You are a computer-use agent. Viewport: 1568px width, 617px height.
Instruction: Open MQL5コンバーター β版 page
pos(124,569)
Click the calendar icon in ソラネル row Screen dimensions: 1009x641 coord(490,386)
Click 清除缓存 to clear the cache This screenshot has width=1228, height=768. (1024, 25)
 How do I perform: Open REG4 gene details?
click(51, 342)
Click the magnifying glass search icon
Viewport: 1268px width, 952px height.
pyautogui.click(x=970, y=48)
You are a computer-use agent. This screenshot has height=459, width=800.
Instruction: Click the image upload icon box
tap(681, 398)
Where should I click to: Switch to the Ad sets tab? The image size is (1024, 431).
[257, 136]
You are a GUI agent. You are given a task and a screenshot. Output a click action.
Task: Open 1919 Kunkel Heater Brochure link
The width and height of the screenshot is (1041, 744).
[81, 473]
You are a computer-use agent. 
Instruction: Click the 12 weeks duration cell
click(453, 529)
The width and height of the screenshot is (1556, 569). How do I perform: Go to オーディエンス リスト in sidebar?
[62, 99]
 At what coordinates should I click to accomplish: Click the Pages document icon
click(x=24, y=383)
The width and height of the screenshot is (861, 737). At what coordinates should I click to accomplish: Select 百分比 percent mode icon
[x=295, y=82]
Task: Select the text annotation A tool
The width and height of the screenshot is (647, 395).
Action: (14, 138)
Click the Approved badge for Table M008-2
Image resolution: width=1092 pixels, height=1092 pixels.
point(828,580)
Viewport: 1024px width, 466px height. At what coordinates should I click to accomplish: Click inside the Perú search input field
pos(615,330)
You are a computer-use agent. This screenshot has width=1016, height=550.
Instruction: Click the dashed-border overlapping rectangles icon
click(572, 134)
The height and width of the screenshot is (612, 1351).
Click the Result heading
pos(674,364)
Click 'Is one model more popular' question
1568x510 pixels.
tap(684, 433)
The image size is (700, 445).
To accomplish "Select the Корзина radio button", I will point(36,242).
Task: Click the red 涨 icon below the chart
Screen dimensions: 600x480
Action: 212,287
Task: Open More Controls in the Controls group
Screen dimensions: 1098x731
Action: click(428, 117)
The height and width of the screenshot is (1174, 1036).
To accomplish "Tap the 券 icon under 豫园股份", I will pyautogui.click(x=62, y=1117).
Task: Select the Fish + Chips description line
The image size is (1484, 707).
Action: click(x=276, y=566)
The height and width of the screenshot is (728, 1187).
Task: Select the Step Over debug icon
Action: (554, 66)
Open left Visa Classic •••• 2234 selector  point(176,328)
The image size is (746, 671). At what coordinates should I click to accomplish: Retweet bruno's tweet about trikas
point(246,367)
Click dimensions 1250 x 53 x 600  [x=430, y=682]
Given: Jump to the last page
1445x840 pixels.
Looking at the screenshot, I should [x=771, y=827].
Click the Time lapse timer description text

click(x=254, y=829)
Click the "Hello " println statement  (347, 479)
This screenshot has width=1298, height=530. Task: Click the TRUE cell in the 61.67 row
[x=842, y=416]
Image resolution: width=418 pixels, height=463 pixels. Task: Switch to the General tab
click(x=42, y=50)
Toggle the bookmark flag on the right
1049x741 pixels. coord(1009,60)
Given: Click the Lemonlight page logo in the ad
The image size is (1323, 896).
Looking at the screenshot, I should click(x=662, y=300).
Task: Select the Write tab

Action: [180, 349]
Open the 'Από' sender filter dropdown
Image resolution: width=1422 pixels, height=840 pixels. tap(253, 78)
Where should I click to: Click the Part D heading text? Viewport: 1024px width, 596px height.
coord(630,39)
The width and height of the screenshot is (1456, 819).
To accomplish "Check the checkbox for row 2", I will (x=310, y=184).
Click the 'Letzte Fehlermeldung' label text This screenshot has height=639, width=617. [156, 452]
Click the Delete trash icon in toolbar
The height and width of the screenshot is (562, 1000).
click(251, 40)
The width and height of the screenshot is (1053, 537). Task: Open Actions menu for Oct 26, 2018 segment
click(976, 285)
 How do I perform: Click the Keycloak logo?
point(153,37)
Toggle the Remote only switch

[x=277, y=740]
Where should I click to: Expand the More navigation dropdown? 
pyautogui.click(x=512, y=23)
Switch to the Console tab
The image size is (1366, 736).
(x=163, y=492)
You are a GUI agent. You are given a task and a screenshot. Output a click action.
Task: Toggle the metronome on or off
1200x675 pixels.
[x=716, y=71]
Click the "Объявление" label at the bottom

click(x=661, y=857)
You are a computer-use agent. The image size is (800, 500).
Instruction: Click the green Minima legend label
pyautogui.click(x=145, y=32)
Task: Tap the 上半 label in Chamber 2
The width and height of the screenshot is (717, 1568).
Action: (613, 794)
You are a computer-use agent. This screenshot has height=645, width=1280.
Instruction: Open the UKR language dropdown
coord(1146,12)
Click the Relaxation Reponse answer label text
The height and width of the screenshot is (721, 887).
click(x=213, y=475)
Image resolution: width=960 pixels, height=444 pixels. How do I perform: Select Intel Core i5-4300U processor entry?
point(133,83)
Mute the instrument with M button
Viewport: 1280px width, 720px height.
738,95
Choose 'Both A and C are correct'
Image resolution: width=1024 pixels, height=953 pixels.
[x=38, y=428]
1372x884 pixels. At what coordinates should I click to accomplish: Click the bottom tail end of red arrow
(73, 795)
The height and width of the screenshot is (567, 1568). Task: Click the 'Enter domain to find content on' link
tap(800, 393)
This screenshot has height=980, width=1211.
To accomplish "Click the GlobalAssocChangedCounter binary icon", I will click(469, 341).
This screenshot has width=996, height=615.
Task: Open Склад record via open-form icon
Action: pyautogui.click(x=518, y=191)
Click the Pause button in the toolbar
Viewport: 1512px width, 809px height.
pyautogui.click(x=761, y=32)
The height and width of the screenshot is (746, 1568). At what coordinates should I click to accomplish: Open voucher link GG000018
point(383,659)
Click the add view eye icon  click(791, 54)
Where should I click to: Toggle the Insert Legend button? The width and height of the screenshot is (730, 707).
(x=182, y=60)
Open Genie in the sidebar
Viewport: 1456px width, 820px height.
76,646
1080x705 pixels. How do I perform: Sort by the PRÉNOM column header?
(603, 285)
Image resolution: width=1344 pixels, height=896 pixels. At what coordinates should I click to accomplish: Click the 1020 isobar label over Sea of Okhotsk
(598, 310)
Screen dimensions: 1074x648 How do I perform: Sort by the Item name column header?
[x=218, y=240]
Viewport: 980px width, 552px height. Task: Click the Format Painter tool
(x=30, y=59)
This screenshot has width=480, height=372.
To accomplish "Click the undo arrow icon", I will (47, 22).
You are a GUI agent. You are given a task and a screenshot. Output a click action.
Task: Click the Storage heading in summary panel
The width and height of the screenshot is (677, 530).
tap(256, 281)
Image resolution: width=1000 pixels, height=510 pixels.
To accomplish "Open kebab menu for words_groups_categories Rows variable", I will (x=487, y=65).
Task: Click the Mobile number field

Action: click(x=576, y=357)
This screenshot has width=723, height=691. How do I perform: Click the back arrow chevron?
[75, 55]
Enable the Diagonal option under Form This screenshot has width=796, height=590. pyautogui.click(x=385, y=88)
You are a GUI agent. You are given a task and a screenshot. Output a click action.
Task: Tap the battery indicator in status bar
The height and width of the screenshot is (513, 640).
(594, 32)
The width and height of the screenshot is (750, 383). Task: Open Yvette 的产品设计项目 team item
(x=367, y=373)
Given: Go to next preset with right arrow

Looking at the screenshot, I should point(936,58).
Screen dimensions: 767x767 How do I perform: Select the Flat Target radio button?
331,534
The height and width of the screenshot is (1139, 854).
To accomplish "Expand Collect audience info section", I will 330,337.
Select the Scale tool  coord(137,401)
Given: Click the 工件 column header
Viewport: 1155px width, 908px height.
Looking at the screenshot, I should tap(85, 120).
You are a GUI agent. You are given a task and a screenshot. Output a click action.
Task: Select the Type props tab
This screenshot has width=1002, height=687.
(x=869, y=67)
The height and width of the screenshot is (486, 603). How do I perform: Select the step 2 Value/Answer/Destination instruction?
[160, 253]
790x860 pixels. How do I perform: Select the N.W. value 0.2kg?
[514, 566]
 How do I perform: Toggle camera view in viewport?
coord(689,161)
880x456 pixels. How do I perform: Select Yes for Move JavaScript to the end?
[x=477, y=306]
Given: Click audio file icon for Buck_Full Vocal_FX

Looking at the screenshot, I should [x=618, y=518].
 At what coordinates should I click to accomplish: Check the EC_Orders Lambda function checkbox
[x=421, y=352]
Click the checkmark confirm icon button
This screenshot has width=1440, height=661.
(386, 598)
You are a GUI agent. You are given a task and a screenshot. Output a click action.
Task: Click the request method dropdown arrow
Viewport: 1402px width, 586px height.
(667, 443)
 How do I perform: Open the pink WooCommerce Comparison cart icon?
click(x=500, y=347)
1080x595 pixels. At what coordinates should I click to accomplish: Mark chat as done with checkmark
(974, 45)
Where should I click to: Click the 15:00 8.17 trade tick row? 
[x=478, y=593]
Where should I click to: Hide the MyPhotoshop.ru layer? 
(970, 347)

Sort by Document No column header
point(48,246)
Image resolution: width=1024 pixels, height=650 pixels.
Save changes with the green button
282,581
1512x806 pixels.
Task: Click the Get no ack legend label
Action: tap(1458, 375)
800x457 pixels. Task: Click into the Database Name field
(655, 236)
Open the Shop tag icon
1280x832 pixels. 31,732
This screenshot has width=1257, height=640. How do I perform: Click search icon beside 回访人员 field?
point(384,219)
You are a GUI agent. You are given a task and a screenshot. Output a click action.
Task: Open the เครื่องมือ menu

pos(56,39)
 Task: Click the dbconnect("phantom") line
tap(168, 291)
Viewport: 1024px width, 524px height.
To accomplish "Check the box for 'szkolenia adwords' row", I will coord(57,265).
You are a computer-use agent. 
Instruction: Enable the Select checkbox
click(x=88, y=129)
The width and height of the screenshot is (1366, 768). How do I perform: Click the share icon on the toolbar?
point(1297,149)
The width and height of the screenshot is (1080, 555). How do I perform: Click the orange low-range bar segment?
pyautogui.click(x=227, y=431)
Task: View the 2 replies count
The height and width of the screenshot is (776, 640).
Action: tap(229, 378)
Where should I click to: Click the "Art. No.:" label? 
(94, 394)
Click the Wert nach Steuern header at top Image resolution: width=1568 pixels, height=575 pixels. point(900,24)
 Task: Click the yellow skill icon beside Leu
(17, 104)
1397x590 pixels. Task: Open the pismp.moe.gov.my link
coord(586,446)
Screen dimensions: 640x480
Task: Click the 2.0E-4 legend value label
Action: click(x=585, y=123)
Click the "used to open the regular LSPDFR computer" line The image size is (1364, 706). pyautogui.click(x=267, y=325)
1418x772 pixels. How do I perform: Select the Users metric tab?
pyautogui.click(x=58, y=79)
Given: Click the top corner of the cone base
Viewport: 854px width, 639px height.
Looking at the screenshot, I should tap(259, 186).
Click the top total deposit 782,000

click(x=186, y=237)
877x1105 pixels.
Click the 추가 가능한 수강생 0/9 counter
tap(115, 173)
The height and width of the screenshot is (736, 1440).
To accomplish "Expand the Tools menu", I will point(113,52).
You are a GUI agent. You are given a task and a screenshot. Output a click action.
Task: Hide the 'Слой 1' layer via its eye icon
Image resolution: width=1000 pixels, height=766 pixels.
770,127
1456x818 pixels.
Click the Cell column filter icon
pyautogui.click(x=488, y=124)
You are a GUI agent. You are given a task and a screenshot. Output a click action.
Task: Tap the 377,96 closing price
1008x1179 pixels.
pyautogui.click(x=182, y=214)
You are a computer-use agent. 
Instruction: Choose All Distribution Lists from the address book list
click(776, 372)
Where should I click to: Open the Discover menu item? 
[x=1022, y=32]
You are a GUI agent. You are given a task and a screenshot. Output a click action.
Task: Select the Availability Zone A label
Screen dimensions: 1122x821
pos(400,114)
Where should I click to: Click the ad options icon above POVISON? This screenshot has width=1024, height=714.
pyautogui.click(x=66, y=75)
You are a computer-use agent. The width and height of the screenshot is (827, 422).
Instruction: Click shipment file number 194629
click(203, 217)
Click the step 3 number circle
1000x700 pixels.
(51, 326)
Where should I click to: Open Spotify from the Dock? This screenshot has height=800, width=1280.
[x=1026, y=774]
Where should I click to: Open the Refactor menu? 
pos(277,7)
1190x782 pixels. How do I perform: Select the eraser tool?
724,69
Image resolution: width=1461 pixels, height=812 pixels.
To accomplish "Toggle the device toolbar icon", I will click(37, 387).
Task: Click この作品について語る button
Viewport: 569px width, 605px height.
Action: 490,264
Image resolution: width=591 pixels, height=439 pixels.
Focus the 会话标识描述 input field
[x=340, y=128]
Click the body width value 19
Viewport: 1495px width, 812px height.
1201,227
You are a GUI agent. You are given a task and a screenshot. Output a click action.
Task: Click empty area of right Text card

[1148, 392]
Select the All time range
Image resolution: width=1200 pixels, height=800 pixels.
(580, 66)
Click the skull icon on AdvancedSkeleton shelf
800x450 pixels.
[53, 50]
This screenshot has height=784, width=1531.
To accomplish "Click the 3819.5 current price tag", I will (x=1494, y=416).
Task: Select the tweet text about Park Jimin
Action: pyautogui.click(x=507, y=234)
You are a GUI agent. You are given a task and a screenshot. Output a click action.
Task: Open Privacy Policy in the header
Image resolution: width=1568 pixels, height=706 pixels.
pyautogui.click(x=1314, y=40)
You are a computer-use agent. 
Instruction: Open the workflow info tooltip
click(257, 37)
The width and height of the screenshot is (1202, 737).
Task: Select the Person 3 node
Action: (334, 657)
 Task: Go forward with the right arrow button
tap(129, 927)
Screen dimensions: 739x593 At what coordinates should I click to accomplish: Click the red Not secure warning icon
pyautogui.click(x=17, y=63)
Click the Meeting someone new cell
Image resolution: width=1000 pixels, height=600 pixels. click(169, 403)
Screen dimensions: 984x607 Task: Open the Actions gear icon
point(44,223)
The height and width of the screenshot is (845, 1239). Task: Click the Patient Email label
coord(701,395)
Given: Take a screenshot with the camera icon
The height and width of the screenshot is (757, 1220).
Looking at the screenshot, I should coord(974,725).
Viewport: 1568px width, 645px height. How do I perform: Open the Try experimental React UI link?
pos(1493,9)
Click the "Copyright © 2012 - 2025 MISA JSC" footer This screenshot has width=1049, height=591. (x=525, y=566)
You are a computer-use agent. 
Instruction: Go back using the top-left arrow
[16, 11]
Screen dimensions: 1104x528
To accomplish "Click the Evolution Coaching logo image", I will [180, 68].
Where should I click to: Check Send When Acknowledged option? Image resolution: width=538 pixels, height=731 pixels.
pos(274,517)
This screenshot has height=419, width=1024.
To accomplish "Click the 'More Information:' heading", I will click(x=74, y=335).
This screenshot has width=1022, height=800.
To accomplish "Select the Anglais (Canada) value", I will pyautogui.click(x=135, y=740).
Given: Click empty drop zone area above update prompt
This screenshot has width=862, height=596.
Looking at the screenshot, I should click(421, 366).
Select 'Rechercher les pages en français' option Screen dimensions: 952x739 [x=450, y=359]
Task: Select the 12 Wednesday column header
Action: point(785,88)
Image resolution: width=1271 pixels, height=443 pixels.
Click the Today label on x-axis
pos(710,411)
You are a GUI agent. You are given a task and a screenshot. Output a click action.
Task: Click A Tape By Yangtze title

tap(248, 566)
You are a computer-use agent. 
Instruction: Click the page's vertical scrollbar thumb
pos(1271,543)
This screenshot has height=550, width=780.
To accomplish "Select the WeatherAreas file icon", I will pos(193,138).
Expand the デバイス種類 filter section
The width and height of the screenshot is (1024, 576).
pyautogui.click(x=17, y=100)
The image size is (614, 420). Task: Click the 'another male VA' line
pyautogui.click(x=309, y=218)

[Exercise brief] Lines from the start of the material above through the line containing "The height and width of the screenshot is (1174, 1036)." are to be duplicated exactly, and only those.

[Solved exercise]
You are a computer-use agent. Viewport: 1568px width, 617px height.
Instruction: Open MQL5コンバーター β版 page
pos(124,569)
Click the calendar icon in ソラネル row Screen dimensions: 1009x641 coord(490,386)
Click 清除缓存 to clear the cache This screenshot has width=1228, height=768. (1024, 25)
 How do I perform: Open REG4 gene details?
click(51, 342)
Click the magnifying glass search icon
Viewport: 1268px width, 952px height.
pyautogui.click(x=970, y=48)
You are a computer-use agent. This screenshot has height=459, width=800.
Instruction: Click the image upload icon box
tap(681, 398)
Where should I click to: Switch to the Ad sets tab? The image size is (1024, 431).
[257, 136]
You are a GUI agent. You are given a task and a screenshot. Output a click action.
Task: Open 1919 Kunkel Heater Brochure link
The width and height of the screenshot is (1041, 744).
[81, 473]
You are a computer-use agent. 
Instruction: Click the 12 weeks duration cell
click(453, 529)
The width and height of the screenshot is (1556, 569). How do I perform: Go to オーディエンス リスト in sidebar?
[62, 99]
 At what coordinates should I click to accomplish: Click the Pages document icon
click(x=24, y=383)
The width and height of the screenshot is (861, 737). At what coordinates should I click to accomplish: Select 百分比 percent mode icon
[x=295, y=82]
Task: Select the text annotation A tool
The width and height of the screenshot is (647, 395).
Action: (14, 138)
Click the Approved badge for Table M008-2
Image resolution: width=1092 pixels, height=1092 pixels.
point(828,580)
Viewport: 1024px width, 466px height. At what coordinates should I click to accomplish: Click inside the Perú search input field
pos(615,330)
You are a computer-use agent. This screenshot has width=1016, height=550.
Instruction: Click the dashed-border overlapping rectangles icon
click(572, 134)
The height and width of the screenshot is (612, 1351).
Click the Result heading
pos(674,364)
Click 'Is one model more popular' question
1568x510 pixels.
tap(684, 433)
The image size is (700, 445).
To accomplish "Select the Корзина radio button", I will point(36,242).
Task: Click the red 涨 icon below the chart
Screen dimensions: 600x480
Action: 212,287
Task: Open More Controls in the Controls group
Screen dimensions: 1098x731
Action: click(428, 117)
The height and width of the screenshot is (1174, 1036).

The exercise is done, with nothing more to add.